▶ WHAT TO DO: Repeat the rows exactly, from the first one through the row that contains "Action: pyautogui.click(x=1166, y=848)", and include that row.

(Word and item position data)
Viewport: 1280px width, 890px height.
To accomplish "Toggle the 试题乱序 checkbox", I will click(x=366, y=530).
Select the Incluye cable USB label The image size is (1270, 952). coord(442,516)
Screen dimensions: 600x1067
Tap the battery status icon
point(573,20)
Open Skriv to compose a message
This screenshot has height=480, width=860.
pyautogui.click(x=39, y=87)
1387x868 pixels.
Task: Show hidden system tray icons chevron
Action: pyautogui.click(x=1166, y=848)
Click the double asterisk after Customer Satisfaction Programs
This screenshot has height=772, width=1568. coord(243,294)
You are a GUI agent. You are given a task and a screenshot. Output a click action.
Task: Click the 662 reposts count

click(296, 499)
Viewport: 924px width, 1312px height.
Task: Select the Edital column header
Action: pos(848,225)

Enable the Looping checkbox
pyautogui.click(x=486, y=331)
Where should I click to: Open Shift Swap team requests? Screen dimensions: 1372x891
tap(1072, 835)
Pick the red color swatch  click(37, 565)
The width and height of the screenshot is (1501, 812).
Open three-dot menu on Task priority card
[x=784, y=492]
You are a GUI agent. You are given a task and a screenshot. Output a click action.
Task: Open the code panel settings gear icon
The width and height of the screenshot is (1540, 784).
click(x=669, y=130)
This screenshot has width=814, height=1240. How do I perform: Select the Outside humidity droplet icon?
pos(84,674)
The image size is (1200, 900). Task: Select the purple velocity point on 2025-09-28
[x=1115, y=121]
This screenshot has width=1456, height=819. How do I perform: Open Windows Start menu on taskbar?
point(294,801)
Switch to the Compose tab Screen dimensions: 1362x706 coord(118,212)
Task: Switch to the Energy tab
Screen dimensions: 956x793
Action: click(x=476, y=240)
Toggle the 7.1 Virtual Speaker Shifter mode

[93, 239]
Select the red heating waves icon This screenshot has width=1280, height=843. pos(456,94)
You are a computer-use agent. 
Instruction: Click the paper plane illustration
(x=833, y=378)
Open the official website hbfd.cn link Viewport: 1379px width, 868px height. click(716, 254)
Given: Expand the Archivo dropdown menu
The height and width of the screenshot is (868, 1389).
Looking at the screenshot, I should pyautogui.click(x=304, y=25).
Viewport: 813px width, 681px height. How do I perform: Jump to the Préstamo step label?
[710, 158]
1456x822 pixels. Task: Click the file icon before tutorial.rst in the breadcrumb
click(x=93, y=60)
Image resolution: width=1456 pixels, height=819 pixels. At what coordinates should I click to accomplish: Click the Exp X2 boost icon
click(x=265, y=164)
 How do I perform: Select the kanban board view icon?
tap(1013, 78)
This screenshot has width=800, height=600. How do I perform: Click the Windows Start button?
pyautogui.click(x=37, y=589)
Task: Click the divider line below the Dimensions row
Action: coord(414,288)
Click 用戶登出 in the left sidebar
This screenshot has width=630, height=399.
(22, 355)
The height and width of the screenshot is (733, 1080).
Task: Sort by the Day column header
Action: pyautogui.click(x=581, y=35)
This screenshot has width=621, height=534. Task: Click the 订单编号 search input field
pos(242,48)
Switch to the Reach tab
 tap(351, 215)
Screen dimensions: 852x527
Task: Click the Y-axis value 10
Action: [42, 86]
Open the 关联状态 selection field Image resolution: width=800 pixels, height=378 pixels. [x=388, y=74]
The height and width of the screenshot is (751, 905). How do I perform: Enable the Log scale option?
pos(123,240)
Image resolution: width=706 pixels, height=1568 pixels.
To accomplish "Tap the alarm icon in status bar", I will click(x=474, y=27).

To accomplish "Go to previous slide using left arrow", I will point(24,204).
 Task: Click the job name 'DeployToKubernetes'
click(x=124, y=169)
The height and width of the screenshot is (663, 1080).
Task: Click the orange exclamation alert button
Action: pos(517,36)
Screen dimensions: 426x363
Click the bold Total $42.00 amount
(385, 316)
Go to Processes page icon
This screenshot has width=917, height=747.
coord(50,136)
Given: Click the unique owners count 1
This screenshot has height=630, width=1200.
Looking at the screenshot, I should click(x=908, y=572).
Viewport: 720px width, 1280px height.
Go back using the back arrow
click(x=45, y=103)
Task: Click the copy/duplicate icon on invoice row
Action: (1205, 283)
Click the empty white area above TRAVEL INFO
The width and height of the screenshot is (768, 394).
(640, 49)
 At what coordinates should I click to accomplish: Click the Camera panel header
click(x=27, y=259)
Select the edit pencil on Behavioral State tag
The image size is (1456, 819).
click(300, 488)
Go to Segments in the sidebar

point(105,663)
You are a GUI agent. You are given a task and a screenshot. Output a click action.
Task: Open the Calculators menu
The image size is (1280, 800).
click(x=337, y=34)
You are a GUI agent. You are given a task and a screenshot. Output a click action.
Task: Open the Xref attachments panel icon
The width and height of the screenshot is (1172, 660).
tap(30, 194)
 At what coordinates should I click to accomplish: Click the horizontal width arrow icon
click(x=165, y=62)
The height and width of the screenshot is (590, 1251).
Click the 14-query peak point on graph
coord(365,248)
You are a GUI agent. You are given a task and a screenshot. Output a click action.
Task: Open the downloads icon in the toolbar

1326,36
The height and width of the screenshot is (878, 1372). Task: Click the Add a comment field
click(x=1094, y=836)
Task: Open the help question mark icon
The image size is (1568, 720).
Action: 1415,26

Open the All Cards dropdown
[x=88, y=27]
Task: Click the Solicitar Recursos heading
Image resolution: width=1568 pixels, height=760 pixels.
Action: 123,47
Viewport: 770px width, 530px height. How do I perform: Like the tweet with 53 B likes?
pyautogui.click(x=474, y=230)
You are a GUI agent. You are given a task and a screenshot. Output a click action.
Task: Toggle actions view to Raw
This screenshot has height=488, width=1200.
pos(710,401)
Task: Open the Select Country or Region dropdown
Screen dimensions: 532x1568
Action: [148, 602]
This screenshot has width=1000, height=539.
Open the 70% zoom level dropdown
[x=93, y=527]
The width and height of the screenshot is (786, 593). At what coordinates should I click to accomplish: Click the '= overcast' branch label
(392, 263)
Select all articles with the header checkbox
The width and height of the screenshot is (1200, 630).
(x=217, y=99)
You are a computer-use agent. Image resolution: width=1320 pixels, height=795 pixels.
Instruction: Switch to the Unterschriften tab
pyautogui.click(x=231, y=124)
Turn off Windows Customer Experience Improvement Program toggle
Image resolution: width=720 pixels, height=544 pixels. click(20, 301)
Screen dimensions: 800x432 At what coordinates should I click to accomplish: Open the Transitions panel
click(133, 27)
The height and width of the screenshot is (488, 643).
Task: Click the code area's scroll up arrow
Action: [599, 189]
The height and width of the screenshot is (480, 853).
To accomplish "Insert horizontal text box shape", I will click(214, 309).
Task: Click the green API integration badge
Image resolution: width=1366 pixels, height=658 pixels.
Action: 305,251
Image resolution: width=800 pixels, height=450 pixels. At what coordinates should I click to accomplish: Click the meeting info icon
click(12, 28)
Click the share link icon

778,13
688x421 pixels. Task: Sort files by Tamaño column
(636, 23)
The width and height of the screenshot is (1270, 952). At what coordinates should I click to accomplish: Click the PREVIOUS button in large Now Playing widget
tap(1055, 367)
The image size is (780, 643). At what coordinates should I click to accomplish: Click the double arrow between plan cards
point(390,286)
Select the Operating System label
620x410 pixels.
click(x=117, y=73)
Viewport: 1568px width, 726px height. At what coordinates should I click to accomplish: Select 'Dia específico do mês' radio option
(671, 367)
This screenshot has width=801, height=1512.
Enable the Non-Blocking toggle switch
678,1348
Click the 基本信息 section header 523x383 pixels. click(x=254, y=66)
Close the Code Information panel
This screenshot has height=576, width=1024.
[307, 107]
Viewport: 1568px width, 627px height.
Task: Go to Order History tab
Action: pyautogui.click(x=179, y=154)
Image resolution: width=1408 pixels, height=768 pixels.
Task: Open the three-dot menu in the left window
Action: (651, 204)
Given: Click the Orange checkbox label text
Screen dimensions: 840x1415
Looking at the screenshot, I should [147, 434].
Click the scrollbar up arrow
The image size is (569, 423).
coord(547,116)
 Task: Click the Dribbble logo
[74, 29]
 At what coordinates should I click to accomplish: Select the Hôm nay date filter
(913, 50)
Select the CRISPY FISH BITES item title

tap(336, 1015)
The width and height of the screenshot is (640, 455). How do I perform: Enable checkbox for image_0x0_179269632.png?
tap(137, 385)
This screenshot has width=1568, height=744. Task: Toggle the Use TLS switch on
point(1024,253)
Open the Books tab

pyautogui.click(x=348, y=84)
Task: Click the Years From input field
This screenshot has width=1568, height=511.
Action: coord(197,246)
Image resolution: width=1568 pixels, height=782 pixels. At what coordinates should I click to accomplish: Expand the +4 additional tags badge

▶ SOLUTION TO THE PROBLEM:
Viewport: 1280px width, 890px height.
To accomplish "Toggle the 试题乱序 checkbox", I will click(x=366, y=530).
Select the Incluye cable USB label The image size is (1270, 952). coord(442,516)
Screen dimensions: 600x1067
Tap the battery status icon
point(573,20)
Open Skriv to compose a message
This screenshot has height=480, width=860.
pyautogui.click(x=39, y=87)
1387x868 pixels.
Task: Show hidden system tray icons chevron
Action: pyautogui.click(x=1166, y=848)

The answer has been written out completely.